C’est un espace qui pourrait ressembler à un terrain de handball. Ici, pas de cages, ni de filets ou de lignes au sol. Mais des tonnes de déchets. Dans ce décor désolant, s’il y a bien des ballons, ce sont ceux des minots du Ruisseau Mirabeau, quartier du 15e arrondissement coincé entre la plateforme logistique de l’AP-HM et la société de transports Dachser. Ils vivent autour de cet immense dépotoir, dans des pavillons du bailleur social CDC Habitat.

« Avant, il y avait des caravanes, mais depuis 2015, c’est devenu une décharge sauvage dans laquelle nos petits se blessent sans arrêt, déplore Ilham Khafi, qui vit juste en face et montre les cicatrices sur le visage de l’un de ses deux fils. Ça fait des années qu’on le signale, que l’on pointe du doigt les dangers que cela représente pour notre santé et même pour notre vie. »
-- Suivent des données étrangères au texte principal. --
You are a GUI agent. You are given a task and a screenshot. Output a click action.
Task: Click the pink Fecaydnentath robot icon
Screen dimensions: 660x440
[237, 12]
Outre bouts de verre et clous rouillés, les habitants y ont, par exemple, découvert « une cargaison entière de poulets périmés, l’odeur était horrible ». Les pneus, gravats, bouteilles de gaz ou bonbonnes de protoxyde d’azote sont en grande partie calcinés, témoins d’incendies à répétition, comme le sont les clôtures fondues des maisons.